No caso do golpe aplicado em José Militão, por exemplo, os indícios apontam que o motoboy fazia parte da quadrilha. Segundo relato da vítima, para que o motoboy fosse até sua casa buscar o cartão, a suposta atendente disse que o trajeto da moto seria rastreado e informou até mesmo um nome completo e um CPF do motoboy, que foram confirmados pelo homem ao chegar para buscar o cartão. Quando se deu conta que caiu no golpe, a família do aposentado procurou o CPF na internet e descobriu que se tratava de um número falso.
De acordo com o delegado de Polícia da 1ª Seccional de São Paulo, Roberto Monteiro, um outro artifício utilizado pelas quadrilhas para passar credibilidade é pedir que a vítima telefone para o número da central de atendimento no verso do cartão. Por usarem um software de centrais telefônicas que se chama URA, no entanto, as quadrilhas conseguem reter a ligação. Assim, quando a vítima desliga e liga para a central de atendimento pelo mesmo telefone logo em seguida, por mais que pense estar no controle da situação, a chamada é desviada para a quadrilha novamente. A recomendação, nesse caso, é usar outro telefone ou reiniciar o aparelho.
A Polícia Civil do Distrito Federal (PCDF) deflagrou no início deste mês a Operação Captis, com cumprimento de mandados de prisão preventiva e de busca e apreensão não só no DF, mas no Estado de São Paulo. Após ter realizado ações nos anos anteriores para desarticular uma quadrilha que vinha aplicando o golpe do motoboy, os investigadores da PCDF deram continuidade ao trabalho e identificaram o grupo que coordenava a ação de estelionatários.
Os criminosos, segundo a Polícia Civil, mantinham base na cidade de São Paulo e, além de ser responsável pela central telefônica, detinham o controle de toda a movimentação financeira. Segundo investigadores, o patrimônio da quadrilha evoluiu de um pequeno lava-jato na capital paulista, no ano de 2018, para uma rede de lojas de carros de luxo com faturamento de quase R$ 14 milhões em 2020.
Com a deflagração da operação, foram apreendidos 93 veículos de luxo avaliados em R$ 18 milhões, dois imóveis de investigados, cotados em R$ 1,5 milhão cada, e R$ 580 mil em espécie. A megaoperação, que contou com o apoio da Polícia Civil do Estado de São Paulo para realização das diligências, envolveu cerca de 130 policiais civis. Foram cumpridos quatro mandados de prisão temporária e 21 mandados de busca e apreensão nas cidades de Brasília, São Paulo, Guarujá e São Caetano, além da prisão em flagrante de um dos suspeitos pelo crime de posse ilegal de arma de fogo.

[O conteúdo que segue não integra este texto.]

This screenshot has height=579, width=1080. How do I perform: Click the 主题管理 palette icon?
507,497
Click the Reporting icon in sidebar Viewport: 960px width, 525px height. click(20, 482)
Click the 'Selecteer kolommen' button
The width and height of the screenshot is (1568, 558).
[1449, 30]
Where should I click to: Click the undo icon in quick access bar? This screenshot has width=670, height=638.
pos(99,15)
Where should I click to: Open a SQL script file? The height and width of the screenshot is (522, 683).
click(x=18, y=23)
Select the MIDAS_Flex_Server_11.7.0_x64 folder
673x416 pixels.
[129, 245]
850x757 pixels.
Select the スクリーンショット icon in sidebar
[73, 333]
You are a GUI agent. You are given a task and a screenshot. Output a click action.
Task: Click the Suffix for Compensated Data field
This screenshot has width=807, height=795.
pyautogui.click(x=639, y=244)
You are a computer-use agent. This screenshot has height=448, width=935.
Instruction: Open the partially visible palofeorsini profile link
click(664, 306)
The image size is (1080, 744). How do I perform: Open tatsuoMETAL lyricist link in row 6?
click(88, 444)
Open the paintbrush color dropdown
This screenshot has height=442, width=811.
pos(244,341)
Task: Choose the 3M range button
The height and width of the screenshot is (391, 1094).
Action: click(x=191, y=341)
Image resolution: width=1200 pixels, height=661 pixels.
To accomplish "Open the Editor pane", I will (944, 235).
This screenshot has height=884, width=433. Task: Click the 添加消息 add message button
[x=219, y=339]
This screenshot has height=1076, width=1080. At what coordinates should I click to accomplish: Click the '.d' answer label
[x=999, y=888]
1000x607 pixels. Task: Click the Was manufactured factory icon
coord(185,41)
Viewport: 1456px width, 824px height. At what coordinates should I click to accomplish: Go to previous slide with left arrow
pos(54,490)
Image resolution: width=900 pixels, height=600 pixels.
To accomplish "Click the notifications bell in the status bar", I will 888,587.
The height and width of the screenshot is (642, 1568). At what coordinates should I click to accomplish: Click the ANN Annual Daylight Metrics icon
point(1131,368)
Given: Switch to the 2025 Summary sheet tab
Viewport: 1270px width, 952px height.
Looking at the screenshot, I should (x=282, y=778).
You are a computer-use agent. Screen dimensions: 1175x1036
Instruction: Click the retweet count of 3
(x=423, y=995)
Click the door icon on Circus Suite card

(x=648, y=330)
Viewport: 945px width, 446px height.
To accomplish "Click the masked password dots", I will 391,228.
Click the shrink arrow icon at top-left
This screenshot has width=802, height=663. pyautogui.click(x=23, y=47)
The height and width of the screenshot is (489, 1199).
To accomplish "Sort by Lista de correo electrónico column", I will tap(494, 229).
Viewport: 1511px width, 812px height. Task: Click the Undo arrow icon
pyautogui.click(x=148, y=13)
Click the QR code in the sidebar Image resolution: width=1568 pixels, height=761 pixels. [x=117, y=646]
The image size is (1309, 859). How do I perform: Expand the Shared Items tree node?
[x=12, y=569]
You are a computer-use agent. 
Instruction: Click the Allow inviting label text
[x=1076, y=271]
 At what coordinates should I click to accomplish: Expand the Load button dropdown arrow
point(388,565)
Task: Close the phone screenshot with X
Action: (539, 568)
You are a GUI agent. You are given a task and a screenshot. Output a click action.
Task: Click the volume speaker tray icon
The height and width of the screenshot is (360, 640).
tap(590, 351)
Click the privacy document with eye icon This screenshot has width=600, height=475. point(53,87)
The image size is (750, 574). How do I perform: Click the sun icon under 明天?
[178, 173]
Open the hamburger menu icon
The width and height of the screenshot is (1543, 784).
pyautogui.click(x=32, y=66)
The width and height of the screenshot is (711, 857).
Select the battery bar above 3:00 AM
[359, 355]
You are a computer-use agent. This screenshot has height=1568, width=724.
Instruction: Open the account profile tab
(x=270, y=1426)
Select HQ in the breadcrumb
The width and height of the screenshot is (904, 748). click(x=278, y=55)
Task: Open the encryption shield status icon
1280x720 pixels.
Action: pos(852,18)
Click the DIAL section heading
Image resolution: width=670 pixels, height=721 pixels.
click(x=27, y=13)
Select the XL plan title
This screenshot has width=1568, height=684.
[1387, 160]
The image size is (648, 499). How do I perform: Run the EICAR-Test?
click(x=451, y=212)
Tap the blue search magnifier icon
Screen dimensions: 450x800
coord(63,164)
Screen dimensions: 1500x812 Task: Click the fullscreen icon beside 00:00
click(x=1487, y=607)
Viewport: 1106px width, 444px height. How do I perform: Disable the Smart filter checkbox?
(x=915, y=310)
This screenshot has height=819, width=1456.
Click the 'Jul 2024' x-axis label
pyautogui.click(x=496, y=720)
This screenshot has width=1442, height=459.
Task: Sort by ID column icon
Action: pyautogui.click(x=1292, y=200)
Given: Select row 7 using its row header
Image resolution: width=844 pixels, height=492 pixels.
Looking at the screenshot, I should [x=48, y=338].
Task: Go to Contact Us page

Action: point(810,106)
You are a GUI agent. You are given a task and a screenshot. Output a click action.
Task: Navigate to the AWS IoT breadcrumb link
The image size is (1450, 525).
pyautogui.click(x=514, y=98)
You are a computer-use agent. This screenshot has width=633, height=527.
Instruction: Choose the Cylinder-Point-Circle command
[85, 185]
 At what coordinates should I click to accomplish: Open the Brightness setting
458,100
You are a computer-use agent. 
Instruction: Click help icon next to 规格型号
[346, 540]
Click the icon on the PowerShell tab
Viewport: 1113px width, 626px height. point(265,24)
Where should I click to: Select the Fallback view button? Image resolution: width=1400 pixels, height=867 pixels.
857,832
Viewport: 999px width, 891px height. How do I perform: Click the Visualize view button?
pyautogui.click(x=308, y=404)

Delegado-chefe da Delegacia de Repressão ao Crime Organizado (Draco) da PCDF, Adriano Valente conta que, além de Distrito Federal e São Paulo, a quadrilha que foi alvo da operação também aplicava golpes em Minas Gerais e Rio de Janeiro. Segundo ele, por mais que as centrais de atendimento montadas por essas quadrilhas sejam unificadas, os grupos costumam se associar a criminosos de diferentes locais, o que dá mais capilaridade aos golpes.
O delegado conta que, segundo a percepção dos casos no Distrito Federal, o golpe do motoboy cresceu bastante a partir de 2017. Com isso, a PCDF passou a investigar com mais regularidade as quadrilhas que praticam o crime a partir do ano seguinte. “Desde 2018, quando iniciamos as investigações, a quantidade de ocorrências desse crime é muito grande. São de 300 a 400 ocorrências policiais de golpe do motoboy por ano no Distrito Federal”, conta Valente. As informações são do jornal O Estado de S. Paulo.